The median insider during this time frame earned abnormal dollar profits of $464 per year, and the average insider earned a total of $12,000 annually. Where compensation information was observable, insiders' trading profits were equivalent to just 0.1% of total compensation at the median and 1.1% on average. The study found that 7% of inside traders realized profits that exceeded 10% of their compensation, but this was not as common an occurrence as one might expect based on insiders' informational edge compared with "normal" traders.
In many cases, an insider would need to trade large amounts when abnormal returns are expected to be high in order to make high dollar profits. Cziraki noted, though, that dollar profits from insider trading are typically small because insiders with "the most informative trades" earn large abnormal returns, tend to trade infrequently "and in relatively modest amounts." In contrast, insiders who trade frequently earn lower-percentage returns per trade but still make higher dollar profits per year.
"We were surprised about a stark pattern when considering the relation between returns and profits: High abnormal returns are inversely correlated with trade size and trade frequency," Cziraki said. "This creates a wedge between returns and dollar profits. The insiders who make the largest [percentage] returns are not the insiders who make the largest profits."
In the study's sample, the average insider made seven trades, and the median insider made three, with actualized profits remaining small in both the near and long term. Local insiders, or those who reside in the state where the firm's headquarters is located, were less likely to make high dollar profits, according to the data, while blockholders, executives, CEOs and CFOs were significantly more likely to do so.
"Any insider trait that makes an insider put less emphasis on reputational losses or litigation risk would moderate how aggressively he or she trades, how large the volumes are that she puts to high-return trades," Cziraki said.
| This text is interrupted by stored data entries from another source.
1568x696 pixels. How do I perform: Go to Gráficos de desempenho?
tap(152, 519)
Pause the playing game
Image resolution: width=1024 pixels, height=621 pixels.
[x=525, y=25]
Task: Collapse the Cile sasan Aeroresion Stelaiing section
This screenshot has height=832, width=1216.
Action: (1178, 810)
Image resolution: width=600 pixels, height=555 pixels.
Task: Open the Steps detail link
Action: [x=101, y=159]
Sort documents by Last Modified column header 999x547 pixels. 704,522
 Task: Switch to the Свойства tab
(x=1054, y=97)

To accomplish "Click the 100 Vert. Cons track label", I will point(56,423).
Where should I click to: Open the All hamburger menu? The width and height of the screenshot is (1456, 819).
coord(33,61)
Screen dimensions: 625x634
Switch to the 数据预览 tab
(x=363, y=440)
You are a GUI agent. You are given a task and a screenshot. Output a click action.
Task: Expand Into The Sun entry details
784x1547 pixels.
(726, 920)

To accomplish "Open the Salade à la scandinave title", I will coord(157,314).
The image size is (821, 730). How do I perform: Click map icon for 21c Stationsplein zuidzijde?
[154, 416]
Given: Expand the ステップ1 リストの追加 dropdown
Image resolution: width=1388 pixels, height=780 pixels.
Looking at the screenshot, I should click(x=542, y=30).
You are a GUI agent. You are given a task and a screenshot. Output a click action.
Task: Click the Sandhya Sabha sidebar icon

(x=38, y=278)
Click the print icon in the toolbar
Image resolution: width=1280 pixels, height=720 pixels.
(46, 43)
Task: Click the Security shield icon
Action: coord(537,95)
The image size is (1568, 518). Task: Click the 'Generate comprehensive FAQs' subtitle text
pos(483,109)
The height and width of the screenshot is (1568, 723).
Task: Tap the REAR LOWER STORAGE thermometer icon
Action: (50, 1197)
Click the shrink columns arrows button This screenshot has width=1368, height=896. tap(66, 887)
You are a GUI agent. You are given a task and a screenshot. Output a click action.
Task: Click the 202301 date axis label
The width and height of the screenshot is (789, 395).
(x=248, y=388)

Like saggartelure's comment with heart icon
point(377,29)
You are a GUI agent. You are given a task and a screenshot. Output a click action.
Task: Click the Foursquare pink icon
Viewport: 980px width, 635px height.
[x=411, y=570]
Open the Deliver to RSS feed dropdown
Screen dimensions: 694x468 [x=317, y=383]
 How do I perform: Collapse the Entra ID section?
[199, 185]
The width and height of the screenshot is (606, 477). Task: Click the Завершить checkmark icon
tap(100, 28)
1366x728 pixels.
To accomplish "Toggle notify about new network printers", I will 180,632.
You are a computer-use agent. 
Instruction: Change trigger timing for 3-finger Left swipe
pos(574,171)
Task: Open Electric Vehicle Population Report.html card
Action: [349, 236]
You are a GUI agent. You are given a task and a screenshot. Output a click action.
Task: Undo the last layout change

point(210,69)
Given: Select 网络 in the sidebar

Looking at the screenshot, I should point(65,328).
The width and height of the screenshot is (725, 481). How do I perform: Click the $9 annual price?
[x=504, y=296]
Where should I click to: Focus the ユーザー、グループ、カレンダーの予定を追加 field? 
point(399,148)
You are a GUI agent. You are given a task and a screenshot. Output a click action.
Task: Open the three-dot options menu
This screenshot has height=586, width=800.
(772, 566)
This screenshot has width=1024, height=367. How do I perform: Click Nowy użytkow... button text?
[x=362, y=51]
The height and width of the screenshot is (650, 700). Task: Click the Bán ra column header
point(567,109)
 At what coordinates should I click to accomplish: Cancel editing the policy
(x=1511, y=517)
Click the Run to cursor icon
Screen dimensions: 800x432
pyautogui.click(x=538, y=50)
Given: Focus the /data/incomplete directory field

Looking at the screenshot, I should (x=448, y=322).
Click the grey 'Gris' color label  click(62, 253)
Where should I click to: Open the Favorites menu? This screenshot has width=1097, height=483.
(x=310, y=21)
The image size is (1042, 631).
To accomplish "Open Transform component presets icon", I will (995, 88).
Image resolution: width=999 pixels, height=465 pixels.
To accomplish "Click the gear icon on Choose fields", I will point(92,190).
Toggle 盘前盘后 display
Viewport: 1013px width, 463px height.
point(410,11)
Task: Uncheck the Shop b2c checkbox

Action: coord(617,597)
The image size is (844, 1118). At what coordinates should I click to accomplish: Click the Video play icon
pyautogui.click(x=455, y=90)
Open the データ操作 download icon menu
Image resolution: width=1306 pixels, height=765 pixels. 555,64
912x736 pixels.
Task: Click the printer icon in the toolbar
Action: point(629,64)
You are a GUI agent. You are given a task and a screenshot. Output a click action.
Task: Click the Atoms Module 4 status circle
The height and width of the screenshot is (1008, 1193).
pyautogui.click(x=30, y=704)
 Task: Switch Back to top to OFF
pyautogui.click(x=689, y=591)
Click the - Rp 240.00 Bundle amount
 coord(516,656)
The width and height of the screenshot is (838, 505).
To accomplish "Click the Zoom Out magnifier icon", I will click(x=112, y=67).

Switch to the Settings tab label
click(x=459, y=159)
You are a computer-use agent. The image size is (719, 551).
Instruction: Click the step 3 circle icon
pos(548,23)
For example, he added, local insiders may trade less aggressively because they have strong ties with the firm and are likely to be monitored more.
Since these findings further illuminate the extent to which insider trading actually benefits insiders, Cziraki and his co-author, Jasmin Gider, believe that profit insights could more precisely inform regulations and governance decisions made by corporations.
"Armed with this more precise measure, we think the literature is better equipped to examine which efforts to deter trading on information are effective (on part of firms or regulators), or the question of which policies are effective at which types of firms," Cziraki said.
Cziraki and Gider hope to see more research in this area "by academics in a wide range of disciplines, spanning finance, economics, law and accounting."
The study, "The dollar profits to insider trading," published April 20 in Review of Finance, was authored by Peter Cziraki, University of Toronto; and Jasmin Gider, Tilburg University.